Urin dan kotoran kelinci ini memiliki nilai ekonomis karena bisa dimanfaatkan sebagai pupuk. Jadi, dari kelinci untuk wortel dan dari wortel untuk kelinci. Dengan begitu, ketersediaan pakan untuk ternak selalu terjaga, ketersediaan pupuk untuk tanaman budi daya juga turut terjaga.
Sesaat ketika akan meninggalkan desa ini, saya jadi berpikir, bila semakin banyak generasi milenial yang juga melek teknologi yang merasa tertarik bertani dan beternak secara terintegrasi, ditambah dengan kemasan konten blog, vlog, TikTok, YouTube, Instagram, Facebook, Twitter, dan macam-macam media sosial penyangga eksistensi mereka kini, maka bukan tidak mungkin integrated farming ini pun akan lebih cepat berkembang menjadi lahan edu wisata.

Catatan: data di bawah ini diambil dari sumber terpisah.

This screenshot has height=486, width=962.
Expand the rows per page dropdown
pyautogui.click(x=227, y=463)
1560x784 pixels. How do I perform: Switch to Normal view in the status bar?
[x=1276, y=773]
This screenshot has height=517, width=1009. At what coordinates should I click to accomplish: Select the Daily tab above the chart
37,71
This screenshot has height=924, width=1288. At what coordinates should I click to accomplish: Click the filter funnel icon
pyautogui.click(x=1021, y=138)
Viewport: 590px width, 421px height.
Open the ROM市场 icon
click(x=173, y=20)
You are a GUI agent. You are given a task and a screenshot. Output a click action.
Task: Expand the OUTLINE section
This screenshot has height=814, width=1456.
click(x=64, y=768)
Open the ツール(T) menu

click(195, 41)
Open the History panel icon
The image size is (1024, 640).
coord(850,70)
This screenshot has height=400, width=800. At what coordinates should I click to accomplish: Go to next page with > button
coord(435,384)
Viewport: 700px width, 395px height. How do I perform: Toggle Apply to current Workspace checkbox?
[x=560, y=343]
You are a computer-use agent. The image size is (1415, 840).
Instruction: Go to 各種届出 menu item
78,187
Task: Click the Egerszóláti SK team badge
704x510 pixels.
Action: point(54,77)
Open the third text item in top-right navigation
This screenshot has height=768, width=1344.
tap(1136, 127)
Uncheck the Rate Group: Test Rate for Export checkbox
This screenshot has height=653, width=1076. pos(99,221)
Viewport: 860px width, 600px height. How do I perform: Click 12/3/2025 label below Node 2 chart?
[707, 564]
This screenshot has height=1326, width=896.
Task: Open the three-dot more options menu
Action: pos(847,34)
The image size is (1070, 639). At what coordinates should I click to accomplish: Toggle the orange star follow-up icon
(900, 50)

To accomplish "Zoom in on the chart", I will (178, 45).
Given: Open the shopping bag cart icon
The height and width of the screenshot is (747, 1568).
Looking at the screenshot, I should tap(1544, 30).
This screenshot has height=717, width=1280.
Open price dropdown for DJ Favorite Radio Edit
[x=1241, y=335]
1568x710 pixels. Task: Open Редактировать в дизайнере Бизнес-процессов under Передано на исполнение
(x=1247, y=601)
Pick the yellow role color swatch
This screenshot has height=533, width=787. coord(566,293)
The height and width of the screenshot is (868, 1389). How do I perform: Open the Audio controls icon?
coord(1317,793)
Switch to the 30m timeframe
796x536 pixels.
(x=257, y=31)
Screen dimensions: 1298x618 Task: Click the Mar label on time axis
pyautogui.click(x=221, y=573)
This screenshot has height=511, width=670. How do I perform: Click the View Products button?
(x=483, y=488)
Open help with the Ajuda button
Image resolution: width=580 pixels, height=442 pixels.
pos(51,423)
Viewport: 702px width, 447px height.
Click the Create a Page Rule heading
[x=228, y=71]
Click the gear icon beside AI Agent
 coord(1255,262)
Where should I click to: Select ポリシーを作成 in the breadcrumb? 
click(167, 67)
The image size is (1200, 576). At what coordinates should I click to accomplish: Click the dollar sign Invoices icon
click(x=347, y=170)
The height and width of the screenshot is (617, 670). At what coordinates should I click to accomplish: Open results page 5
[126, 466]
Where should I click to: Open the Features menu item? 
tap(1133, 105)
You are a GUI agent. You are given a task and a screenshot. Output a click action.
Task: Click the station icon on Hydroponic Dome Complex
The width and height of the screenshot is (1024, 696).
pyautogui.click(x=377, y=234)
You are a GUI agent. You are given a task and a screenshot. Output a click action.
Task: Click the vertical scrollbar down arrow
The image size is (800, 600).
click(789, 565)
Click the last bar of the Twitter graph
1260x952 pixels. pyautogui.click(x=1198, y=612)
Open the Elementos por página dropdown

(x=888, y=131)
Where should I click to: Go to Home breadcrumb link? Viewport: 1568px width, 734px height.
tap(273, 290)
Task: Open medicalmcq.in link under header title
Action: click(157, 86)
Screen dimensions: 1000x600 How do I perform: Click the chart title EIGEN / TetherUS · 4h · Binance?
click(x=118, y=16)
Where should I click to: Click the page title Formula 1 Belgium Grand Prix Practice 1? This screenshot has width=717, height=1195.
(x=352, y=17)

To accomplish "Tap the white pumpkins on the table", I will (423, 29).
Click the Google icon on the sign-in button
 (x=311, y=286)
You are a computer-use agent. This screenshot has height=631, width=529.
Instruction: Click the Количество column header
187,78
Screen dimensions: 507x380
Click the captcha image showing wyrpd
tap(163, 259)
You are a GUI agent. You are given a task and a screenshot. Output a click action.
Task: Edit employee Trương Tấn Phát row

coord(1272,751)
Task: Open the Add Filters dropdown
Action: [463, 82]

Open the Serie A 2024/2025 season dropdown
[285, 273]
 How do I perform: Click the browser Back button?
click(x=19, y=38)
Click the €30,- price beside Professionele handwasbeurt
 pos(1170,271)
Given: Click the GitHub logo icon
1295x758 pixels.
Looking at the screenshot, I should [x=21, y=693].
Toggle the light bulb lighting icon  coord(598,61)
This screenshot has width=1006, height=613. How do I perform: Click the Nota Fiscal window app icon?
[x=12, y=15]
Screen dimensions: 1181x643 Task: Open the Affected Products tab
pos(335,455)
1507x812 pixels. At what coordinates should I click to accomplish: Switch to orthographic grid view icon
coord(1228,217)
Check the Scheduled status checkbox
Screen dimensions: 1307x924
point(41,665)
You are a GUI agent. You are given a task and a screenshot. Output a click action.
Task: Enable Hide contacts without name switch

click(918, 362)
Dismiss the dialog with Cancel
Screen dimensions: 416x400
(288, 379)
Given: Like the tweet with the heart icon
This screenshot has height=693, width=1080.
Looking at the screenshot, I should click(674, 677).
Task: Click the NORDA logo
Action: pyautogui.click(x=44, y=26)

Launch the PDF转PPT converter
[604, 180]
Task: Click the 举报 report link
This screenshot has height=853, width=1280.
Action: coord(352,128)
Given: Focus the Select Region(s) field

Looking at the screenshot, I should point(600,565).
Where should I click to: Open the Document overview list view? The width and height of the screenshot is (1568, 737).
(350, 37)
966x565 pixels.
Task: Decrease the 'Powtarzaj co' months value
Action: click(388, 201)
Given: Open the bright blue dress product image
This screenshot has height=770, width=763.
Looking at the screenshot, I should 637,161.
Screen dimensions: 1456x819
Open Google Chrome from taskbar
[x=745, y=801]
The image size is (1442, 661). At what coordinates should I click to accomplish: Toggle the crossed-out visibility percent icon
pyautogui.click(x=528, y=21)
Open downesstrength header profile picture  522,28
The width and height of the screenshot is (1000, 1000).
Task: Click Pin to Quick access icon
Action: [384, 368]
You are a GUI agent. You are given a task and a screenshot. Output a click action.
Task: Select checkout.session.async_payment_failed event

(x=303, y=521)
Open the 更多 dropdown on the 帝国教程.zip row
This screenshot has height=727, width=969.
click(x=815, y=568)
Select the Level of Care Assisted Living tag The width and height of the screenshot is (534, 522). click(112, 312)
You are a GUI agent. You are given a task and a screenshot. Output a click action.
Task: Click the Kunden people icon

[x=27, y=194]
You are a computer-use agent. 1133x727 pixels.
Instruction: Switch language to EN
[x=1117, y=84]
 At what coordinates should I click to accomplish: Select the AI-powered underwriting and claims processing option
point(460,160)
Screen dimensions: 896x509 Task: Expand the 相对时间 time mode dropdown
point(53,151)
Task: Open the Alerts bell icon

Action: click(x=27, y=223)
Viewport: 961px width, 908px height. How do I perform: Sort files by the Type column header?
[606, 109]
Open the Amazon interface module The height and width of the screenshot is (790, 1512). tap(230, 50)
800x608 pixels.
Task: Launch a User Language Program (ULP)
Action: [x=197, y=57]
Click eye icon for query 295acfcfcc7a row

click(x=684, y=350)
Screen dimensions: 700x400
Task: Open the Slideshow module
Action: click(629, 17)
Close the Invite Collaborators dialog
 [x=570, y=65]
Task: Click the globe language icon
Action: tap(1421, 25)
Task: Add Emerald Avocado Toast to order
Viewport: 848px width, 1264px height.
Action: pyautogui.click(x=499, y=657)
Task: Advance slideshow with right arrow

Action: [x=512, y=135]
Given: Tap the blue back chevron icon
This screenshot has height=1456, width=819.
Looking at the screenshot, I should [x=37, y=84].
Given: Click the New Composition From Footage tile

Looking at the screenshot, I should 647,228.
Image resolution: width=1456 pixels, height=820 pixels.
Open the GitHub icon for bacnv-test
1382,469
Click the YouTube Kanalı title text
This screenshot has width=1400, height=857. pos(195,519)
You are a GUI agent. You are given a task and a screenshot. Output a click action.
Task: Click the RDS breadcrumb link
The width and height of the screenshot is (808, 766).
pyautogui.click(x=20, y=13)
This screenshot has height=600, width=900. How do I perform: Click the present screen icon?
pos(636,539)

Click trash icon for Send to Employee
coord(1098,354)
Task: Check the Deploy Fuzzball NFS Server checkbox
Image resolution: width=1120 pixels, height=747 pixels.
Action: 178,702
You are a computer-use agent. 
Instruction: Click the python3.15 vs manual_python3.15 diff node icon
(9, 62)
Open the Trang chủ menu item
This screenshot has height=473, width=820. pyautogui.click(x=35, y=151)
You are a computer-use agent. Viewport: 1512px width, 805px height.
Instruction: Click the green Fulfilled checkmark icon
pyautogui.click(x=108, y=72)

Dengan begitu, lebih banyak alternatif pekerjaan bisa menyerap tenaga kerja dan membawa talenta-talenta muda dan berbakat lebih membangun desa. Orang jalan-jalan juga bisa lebih aman, karena lahan kosong dan udara di desa lebih luas dan segar dari kota-kota yang sudah semakin sumpek kini.
Siapa tahu, suatu saat pikiran ini tidak hanya menjadi sekadar cerita. Setidaknya bukan di sini, meskipun bisa saja terjadinya baru pada suatu saat nanti. Siapa tahu. Semoga.